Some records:
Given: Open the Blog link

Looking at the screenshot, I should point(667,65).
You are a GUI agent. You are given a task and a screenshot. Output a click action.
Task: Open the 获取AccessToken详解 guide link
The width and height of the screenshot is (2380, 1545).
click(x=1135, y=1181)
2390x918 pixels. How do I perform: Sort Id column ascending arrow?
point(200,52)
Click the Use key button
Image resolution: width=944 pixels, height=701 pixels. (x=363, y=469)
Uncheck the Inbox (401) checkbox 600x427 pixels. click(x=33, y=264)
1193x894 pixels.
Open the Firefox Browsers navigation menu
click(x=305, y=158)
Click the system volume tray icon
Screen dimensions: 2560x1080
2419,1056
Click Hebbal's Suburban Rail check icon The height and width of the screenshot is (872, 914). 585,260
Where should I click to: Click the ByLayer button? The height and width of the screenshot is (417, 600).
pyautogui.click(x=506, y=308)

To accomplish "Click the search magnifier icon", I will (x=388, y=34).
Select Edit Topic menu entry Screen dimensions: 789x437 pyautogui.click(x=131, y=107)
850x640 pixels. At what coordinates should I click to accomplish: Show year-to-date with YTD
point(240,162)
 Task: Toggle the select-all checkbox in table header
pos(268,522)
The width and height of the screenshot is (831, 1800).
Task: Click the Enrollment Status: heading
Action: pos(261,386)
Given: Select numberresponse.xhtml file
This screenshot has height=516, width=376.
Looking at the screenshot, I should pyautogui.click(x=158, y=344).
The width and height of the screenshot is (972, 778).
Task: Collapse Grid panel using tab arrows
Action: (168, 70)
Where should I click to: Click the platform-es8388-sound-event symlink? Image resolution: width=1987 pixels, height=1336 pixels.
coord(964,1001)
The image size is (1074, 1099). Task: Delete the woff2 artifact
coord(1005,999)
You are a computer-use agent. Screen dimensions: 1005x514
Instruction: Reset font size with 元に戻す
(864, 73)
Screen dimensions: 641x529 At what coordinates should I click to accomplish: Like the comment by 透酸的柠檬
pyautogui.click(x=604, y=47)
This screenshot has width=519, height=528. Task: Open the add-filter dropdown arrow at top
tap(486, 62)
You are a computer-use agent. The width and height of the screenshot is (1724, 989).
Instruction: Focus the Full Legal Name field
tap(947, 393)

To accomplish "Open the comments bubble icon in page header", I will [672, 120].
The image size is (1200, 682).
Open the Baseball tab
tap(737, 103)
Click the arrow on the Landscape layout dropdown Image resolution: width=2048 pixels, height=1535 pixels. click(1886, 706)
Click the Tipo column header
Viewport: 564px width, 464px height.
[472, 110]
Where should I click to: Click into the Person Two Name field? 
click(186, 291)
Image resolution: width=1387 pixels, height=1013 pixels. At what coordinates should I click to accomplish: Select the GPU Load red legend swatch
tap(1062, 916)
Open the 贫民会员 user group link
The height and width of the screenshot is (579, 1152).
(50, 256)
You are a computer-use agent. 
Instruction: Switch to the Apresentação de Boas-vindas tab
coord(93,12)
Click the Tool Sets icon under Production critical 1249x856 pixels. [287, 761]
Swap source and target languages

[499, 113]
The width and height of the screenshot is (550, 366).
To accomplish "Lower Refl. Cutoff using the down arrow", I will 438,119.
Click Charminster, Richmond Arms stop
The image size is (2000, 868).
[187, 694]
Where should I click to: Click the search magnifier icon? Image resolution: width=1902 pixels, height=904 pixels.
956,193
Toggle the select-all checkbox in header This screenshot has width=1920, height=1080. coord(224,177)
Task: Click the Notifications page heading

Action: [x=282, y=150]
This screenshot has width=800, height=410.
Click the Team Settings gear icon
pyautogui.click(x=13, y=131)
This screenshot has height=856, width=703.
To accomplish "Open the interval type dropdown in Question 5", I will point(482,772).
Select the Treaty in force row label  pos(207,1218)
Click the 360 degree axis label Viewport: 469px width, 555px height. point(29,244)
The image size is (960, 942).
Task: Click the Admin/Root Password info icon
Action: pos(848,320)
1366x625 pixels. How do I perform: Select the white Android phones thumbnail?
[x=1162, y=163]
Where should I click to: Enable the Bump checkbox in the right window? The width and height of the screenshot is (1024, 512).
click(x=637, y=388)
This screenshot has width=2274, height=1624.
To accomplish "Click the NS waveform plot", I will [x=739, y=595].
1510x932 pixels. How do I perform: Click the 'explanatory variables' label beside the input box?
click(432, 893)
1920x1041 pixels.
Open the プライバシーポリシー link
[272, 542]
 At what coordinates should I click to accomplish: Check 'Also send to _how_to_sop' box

Problem to work on: Rewrite the lines of the entries as a Markdown table with the columns No. and Line, numbering each row and omitting blank lines. Begin at the line that contains "You are a GUI" and stop after the line that contains "pyautogui.click(x=604, y=47)".

Exercise result:
| No. | Line |
|---|---|
| 1 | You are a GUI agent. You are given a task and a screenshot. Output a click action. |
| 2 | Task: Open the 获取AccessToken详解 guide link |
| 3 | The width and height of the screenshot is (2380, 1545). |
| 4 | click(x=1135, y=1181) |
| 5 | 2390x918 pixels. How do I perform: Sort Id column ascending arrow? |
| 6 | point(200,52) |
| 7 | Click the Use key button |
| 8 | Image resolution: width=944 pixels, height=701 pixels. (x=363, y=469) |
| 9 | Uncheck the Inbox (401) checkbox 600x427 pixels. click(x=33, y=264) |
| 10 | 1193x894 pixels. |
| 11 | Open the Firefox Browsers navigation menu |
| 12 | click(x=305, y=158) |
| 13 | Click the system volume tray icon |
| 14 | Screen dimensions: 2560x1080 |
| 15 | 2419,1056 |
| 16 | Click Hebbal's Suburban Rail check icon The height and width of the screenshot is (872, 914). 585,260 |
| 17 | Where should I click to: Click the ByLayer button? The height and width of the screenshot is (417, 600). |
| 18 | pyautogui.click(x=506, y=308) |
| 19 | To accomplish "Click the search magnifier icon", I will (x=388, y=34). |
| 20 | Select Edit Topic menu entry Screen dimensions: 789x437 pyautogui.click(x=131, y=107) |
| 21 | 850x640 pixels. At what coordinates should I click to accomplish: Show year-to-date with YTD |
| 22 | point(240,162) |
| 23 |  Task: Toggle the select-all checkbox in table header |
| 24 | pos(268,522) |
| 25 | The width and height of the screenshot is (831, 1800). |
| 26 | Task: Click the Enrollment Status: heading |
| 27 | Action: pos(261,386) |
| 28 | Given: Select numberresponse.xhtml file |
| 29 | This screenshot has height=516, width=376. |
| 30 | Looking at the screenshot, I should pyautogui.click(x=158, y=344). |
| 31 | The width and height of the screenshot is (972, 778). |
| 32 | Task: Collapse Grid panel using tab arrows |
| 33 | Action: (168, 70) |
| 34 | Where should I click to: Click the platform-es8388-sound-event symlink? Image resolution: width=1987 pixels, height=1336 pixels. |
| 35 | coord(964,1001) |
| 36 | The image size is (1074, 1099). Task: Delete the woff2 artifact |
| 37 | coord(1005,999) |
| 38 | You are a computer-use agent. Screen dimensions: 1005x514 |
| 39 | Instruction: Reset font size with 元に戻す |
| 40 | (864, 73) |
| 41 | Screen dimensions: 641x529 At what coordinates should I click to accomplish: Like the comment by 透酸的柠檬 |
| 42 | pyautogui.click(x=604, y=47) |